#### [What to work on]
The expected output is a copy of every line in the records with the string "selector".
(Data to process)
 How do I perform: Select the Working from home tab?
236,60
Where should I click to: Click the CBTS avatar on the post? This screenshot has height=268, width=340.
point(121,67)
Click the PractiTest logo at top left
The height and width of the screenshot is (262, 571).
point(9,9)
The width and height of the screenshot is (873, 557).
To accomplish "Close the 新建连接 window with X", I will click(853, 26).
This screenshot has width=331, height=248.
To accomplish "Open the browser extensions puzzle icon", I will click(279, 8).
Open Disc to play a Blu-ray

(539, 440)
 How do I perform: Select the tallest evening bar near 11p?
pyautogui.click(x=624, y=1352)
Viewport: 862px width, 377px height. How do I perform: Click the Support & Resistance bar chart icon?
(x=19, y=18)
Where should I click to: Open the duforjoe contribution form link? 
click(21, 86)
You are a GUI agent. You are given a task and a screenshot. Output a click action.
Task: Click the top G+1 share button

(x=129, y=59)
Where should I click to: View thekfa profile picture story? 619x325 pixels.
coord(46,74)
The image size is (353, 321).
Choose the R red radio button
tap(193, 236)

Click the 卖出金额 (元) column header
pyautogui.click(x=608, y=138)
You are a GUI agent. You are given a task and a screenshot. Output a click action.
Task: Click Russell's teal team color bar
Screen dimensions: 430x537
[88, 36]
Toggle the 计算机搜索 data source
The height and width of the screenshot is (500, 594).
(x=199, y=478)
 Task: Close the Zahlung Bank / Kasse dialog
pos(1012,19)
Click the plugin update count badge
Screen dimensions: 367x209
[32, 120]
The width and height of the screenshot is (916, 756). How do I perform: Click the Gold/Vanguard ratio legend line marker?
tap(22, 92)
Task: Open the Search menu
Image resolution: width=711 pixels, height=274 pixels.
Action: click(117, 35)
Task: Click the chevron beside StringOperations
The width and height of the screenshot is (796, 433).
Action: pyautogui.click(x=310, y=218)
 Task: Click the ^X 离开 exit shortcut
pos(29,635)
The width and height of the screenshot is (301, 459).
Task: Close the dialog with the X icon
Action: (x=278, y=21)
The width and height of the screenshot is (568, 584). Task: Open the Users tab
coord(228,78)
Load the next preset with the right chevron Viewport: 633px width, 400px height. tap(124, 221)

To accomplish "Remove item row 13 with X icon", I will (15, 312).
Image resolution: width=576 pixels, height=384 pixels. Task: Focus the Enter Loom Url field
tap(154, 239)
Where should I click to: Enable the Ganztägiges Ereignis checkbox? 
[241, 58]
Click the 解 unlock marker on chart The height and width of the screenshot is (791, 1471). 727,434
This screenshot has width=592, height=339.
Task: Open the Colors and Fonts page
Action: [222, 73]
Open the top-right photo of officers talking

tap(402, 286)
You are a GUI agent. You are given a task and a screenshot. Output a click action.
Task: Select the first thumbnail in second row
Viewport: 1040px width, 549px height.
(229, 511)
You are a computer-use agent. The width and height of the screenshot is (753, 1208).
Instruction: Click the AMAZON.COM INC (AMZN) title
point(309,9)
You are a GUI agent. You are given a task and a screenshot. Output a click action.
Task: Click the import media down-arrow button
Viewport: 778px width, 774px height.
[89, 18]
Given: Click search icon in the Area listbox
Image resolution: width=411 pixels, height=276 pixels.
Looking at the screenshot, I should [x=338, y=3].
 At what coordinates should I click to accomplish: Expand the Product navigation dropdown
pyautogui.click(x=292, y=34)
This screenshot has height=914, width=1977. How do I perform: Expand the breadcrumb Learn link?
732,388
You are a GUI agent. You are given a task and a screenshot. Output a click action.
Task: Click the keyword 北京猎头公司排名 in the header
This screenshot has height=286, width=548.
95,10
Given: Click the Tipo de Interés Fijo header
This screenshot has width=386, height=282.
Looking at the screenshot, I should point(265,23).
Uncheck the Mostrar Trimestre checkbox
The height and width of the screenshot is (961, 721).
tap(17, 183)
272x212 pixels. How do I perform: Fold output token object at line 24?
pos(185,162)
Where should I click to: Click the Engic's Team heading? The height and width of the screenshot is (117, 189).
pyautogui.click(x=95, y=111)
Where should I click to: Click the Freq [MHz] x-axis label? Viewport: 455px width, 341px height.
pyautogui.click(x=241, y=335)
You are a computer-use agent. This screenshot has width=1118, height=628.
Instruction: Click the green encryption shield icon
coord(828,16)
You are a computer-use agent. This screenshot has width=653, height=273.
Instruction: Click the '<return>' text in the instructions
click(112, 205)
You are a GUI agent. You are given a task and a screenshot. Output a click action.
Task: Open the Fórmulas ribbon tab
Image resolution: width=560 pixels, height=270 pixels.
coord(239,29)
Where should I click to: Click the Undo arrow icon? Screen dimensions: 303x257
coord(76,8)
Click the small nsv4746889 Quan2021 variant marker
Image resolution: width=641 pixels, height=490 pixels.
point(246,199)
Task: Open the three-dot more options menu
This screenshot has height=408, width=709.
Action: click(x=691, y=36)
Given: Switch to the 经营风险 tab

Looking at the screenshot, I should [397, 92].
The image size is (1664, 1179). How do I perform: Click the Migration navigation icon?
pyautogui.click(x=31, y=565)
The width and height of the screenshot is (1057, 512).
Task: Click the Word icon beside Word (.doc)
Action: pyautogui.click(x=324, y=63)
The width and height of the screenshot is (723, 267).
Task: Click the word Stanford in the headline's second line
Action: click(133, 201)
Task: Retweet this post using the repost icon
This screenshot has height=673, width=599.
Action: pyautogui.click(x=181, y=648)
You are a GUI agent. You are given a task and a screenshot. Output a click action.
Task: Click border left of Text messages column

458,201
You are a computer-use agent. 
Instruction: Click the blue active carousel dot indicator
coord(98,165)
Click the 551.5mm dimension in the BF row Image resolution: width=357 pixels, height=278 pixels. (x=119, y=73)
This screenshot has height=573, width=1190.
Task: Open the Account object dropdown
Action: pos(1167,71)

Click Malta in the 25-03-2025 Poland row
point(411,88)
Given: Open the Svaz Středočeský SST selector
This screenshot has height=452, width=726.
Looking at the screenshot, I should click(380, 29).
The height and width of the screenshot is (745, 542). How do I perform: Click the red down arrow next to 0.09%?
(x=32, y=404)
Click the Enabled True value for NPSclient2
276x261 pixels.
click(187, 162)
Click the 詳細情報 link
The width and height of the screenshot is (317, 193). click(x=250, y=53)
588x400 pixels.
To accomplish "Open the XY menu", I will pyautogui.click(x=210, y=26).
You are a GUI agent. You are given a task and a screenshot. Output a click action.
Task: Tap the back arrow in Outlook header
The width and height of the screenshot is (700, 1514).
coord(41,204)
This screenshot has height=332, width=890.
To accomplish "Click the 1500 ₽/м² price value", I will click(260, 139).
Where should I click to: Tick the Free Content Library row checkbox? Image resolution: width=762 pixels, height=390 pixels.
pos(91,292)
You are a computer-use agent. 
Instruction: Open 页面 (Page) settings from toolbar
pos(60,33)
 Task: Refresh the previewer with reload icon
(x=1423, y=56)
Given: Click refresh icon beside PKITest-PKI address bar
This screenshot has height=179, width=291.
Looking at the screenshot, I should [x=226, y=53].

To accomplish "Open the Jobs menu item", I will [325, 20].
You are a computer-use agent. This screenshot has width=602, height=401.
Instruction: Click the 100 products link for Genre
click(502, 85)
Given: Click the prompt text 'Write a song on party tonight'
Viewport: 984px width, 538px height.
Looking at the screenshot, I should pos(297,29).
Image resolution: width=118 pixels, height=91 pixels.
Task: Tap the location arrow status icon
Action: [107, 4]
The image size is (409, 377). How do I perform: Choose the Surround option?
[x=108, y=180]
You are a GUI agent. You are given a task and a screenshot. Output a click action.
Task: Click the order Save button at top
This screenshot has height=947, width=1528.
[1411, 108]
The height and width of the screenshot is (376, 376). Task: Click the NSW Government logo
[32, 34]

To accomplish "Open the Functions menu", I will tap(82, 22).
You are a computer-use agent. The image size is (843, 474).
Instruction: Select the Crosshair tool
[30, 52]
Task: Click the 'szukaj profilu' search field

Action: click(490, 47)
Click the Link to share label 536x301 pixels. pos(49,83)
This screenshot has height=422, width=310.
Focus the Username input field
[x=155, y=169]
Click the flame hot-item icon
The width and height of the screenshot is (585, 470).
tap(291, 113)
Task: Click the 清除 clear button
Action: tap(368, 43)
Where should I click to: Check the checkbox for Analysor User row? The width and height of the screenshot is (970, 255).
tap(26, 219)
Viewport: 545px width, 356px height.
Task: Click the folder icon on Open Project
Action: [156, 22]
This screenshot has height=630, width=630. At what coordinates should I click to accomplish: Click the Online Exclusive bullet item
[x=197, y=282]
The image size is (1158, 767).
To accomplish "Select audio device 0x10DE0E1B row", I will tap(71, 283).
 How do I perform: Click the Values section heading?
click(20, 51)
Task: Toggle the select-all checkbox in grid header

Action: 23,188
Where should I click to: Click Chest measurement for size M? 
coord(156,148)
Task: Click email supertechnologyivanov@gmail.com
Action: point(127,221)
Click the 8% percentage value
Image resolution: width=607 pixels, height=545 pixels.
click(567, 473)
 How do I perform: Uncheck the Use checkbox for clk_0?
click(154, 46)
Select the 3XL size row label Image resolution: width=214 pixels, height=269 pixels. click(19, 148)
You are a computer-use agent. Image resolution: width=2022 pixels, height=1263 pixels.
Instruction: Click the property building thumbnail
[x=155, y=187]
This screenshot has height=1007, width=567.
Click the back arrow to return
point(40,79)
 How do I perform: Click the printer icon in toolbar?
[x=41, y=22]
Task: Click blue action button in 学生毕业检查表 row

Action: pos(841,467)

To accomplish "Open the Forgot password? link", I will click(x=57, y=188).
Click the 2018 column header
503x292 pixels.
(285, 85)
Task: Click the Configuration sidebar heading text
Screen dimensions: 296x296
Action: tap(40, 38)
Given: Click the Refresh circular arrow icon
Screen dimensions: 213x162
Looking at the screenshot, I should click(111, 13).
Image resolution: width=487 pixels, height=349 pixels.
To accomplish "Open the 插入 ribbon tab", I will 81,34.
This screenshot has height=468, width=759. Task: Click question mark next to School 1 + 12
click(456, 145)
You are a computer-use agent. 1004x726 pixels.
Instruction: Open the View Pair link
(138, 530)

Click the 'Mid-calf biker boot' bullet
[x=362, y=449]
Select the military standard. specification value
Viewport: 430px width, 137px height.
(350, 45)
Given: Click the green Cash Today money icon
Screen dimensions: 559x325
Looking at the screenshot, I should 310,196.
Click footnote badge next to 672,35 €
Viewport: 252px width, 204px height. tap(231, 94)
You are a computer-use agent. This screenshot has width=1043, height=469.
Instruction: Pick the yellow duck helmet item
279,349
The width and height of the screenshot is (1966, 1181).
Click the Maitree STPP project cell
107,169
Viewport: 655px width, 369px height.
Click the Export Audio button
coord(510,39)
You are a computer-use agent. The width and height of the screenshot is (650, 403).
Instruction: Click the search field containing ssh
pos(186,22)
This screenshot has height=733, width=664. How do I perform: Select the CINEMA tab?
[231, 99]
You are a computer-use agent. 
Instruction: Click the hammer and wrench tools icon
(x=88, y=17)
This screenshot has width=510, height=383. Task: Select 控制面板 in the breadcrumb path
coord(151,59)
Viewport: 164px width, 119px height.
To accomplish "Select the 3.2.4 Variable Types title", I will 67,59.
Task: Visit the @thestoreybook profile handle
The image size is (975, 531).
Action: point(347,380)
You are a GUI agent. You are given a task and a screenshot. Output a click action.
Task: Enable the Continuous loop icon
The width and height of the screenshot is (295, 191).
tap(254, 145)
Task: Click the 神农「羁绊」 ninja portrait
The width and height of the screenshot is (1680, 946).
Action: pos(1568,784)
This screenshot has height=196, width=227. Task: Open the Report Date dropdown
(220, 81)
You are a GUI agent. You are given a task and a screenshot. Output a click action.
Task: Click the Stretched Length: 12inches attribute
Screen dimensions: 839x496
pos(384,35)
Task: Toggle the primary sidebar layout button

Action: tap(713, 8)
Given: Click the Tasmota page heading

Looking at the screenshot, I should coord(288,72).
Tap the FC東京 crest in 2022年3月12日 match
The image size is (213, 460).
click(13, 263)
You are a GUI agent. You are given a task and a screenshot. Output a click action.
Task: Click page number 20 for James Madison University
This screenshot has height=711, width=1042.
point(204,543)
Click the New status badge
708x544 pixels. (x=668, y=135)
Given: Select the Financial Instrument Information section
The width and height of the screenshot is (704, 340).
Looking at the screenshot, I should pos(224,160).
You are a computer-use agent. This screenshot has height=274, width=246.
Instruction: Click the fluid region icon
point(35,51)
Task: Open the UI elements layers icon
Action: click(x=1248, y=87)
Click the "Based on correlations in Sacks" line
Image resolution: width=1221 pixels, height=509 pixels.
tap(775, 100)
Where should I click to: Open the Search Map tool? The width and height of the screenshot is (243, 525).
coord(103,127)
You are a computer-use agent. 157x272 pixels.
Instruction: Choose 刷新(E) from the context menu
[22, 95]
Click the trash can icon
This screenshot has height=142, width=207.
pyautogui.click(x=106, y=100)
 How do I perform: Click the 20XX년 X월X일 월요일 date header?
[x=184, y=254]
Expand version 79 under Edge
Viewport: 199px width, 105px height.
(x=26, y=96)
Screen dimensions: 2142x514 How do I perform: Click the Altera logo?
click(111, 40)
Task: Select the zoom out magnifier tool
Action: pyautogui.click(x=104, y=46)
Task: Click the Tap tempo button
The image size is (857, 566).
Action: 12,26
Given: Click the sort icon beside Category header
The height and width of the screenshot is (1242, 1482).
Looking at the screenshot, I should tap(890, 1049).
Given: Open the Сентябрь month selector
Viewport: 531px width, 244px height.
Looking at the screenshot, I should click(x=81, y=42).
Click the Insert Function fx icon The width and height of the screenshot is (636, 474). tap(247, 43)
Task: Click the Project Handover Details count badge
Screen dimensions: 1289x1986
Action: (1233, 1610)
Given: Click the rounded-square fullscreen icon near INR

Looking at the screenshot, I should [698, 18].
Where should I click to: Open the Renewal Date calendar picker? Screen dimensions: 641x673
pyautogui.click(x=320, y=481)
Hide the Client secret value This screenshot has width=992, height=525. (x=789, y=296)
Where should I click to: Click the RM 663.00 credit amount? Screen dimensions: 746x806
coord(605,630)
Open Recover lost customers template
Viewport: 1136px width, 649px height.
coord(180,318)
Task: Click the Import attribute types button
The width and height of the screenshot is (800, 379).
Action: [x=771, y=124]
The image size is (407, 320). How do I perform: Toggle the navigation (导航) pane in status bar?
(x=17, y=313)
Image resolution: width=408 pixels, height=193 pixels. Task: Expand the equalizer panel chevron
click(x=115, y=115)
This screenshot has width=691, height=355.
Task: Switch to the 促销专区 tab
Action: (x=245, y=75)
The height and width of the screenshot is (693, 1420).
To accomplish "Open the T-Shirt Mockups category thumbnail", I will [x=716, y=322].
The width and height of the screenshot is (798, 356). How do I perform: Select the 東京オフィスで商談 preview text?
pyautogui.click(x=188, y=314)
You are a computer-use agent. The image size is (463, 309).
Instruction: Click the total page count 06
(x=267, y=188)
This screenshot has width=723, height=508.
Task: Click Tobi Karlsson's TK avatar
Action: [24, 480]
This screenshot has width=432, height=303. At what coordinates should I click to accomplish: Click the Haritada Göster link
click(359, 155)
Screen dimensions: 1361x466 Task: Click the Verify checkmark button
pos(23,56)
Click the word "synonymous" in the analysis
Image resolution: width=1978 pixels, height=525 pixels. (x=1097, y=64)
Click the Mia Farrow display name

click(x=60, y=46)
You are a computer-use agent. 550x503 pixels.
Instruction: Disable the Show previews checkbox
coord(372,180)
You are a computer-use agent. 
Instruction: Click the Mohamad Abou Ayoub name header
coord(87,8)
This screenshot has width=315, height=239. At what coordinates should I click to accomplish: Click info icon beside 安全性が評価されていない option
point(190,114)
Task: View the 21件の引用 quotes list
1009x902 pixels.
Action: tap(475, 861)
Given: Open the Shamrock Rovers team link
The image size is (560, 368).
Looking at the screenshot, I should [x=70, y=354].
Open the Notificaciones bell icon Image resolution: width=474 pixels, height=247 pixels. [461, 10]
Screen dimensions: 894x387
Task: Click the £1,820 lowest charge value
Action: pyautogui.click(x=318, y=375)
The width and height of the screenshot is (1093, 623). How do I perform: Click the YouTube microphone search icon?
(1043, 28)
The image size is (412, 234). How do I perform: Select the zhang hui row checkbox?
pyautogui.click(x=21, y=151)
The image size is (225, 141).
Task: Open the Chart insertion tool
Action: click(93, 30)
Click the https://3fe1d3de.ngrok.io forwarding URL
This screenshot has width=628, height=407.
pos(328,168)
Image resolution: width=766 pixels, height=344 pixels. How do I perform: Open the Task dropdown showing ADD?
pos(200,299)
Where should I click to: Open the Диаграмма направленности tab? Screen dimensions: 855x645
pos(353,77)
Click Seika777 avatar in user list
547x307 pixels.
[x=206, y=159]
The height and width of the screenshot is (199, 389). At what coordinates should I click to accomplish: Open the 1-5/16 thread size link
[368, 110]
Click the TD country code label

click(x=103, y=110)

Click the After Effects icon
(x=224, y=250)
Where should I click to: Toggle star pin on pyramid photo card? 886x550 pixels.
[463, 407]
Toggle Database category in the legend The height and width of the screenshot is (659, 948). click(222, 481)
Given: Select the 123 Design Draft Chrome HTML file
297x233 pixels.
(End Data to process)
#### [Problem solution]
Given: Open the Svaz Středočeský SST selector
Given: Open the Сентябрь month selector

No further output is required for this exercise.